Modeling of Past Climates—Perspectives: Beginnings, Present, Future
John E. Kutzbach, Univ. of Wisconsin, Madison, WI
New ideas for modeling of past climates go hand in hand with new observations, with advances in climate models and earth system models, and with advances in computer capacity and speed. Important first steps in quantitative climate modeling using energy balance models were underway in the early 20th century. Dynamical climate models were first used to study past climates in the 1970s and 1980s, with a focus first on the atmosphere, and then on coupled models of atmosphere and upper ocean. I had the privilege of first working with Warren Washington in 1981 as we used a version of CCM0 to conduct a simulation of the climate of 9000 years ago. I have appreciated his early and continuing support and appreciation for the importance of studies of past climate. Currently, coupled climate model simulations include atmosphere, global ocean, vegetation, cryosphere and carbon cycle components. This rapid development in modeling potential has been greatly facilitated by the rapid increase in computational power. Equally important has been the rapid development of more diverse, accurate and worldwide observations of past environments.

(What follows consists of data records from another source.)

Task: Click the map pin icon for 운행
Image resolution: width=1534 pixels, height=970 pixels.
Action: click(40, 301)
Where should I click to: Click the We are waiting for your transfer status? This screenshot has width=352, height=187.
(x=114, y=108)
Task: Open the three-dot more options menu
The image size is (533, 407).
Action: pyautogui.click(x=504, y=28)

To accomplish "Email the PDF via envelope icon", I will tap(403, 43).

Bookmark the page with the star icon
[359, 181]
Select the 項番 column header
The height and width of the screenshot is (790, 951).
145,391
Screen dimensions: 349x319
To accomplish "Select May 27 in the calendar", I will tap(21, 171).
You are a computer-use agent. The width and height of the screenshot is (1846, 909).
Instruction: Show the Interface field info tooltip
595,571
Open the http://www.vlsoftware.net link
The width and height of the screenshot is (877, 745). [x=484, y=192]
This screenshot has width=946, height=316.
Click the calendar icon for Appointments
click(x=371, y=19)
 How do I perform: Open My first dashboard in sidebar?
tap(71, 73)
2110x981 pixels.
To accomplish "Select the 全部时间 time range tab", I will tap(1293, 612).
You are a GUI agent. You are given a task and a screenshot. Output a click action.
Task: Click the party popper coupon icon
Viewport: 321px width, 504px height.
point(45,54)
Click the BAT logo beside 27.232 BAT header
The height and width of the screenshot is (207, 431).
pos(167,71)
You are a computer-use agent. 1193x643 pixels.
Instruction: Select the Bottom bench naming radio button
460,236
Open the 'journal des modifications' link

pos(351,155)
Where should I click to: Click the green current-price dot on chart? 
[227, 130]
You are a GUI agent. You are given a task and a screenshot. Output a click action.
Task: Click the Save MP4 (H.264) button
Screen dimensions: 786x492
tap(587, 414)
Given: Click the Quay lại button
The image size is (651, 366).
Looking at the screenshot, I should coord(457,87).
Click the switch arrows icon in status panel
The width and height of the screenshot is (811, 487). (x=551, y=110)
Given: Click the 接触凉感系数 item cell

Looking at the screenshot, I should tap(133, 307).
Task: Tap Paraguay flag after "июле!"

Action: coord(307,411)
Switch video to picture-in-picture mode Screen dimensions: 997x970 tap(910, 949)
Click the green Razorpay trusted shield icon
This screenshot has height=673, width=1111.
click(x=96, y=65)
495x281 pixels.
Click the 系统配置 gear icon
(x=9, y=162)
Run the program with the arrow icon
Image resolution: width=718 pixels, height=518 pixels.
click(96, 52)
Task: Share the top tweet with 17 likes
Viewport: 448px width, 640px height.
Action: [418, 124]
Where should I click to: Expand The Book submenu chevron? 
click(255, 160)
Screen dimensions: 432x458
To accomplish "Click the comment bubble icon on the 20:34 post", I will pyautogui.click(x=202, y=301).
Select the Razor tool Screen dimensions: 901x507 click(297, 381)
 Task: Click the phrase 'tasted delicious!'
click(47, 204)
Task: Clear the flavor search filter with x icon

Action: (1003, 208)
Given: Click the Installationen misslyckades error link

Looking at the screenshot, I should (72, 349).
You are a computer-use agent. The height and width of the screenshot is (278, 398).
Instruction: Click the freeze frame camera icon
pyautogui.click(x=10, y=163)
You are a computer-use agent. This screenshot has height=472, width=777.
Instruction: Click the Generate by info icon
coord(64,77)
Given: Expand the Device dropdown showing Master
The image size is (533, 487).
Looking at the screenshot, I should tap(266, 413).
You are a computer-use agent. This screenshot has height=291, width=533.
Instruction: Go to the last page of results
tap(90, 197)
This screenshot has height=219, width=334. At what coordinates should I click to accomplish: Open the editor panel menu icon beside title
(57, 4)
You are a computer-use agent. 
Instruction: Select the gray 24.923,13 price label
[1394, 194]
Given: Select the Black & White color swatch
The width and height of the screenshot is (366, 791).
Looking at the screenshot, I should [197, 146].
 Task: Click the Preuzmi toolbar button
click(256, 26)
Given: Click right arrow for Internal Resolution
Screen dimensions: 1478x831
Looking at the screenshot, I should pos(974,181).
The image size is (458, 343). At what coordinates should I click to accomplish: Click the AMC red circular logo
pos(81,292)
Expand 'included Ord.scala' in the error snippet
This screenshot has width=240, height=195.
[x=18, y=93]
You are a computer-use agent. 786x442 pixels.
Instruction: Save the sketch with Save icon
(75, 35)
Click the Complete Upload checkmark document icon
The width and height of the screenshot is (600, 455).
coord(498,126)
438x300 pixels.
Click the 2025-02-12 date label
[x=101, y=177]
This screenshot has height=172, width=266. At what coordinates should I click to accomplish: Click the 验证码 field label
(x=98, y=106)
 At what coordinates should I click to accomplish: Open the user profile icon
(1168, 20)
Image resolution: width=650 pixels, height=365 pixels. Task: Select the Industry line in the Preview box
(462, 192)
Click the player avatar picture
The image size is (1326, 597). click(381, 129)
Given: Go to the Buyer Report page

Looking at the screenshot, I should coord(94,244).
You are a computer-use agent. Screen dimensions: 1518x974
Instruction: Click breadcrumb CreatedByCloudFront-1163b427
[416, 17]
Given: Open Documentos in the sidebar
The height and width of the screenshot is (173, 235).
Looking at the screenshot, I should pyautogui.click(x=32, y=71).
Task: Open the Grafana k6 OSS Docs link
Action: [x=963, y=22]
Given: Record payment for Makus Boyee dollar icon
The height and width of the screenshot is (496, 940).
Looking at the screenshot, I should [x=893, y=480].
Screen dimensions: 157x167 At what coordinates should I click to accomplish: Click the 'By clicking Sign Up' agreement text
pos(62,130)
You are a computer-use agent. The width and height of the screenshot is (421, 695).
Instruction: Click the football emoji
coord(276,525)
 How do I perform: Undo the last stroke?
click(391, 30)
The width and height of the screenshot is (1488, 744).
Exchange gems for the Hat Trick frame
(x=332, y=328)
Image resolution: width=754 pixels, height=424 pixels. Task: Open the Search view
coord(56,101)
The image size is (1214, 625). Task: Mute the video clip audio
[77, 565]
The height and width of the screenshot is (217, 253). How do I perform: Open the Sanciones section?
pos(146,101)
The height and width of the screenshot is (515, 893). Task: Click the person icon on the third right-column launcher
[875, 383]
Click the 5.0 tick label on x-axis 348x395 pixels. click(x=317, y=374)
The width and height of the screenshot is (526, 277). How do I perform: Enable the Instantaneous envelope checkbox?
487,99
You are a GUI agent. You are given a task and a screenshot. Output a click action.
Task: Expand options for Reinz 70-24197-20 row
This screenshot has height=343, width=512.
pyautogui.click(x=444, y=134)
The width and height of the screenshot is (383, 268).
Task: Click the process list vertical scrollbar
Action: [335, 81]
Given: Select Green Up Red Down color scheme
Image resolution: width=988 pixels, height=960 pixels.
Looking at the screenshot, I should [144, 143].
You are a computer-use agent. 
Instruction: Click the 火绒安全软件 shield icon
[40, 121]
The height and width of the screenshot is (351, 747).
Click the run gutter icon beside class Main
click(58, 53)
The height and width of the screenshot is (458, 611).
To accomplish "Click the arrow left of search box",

The topics of early and current research on modeling of past climates come from a diverse range of ideas about the mechanisms that might force fundamental changes in climate: changes in greenhouse gases, changes in insolation caused by orbital changes, changes in land-sea distribution, changes in orography, and changes in ocean gateways. Certain fundamental principles of modeling and analysis have been important in the past, are important now, and most likely will continue to be important. These principles are enumerated by way of examples.
Looking toward the future, new observations, improved models and even faster computers are to be expected. There will also be new challenges: making intermodel comparisons and model/data comparisons, including non-linear feedback mechanisms properly, studying the response of climate to combinations of forcing, and simulating variability and abrupt change accurately. Another challenge will be to simulate the environmental records directly (rather than providing only conventional climate variables as output) so that simulated environmental records may be compared directly to observed environmental records. What's past is prologue.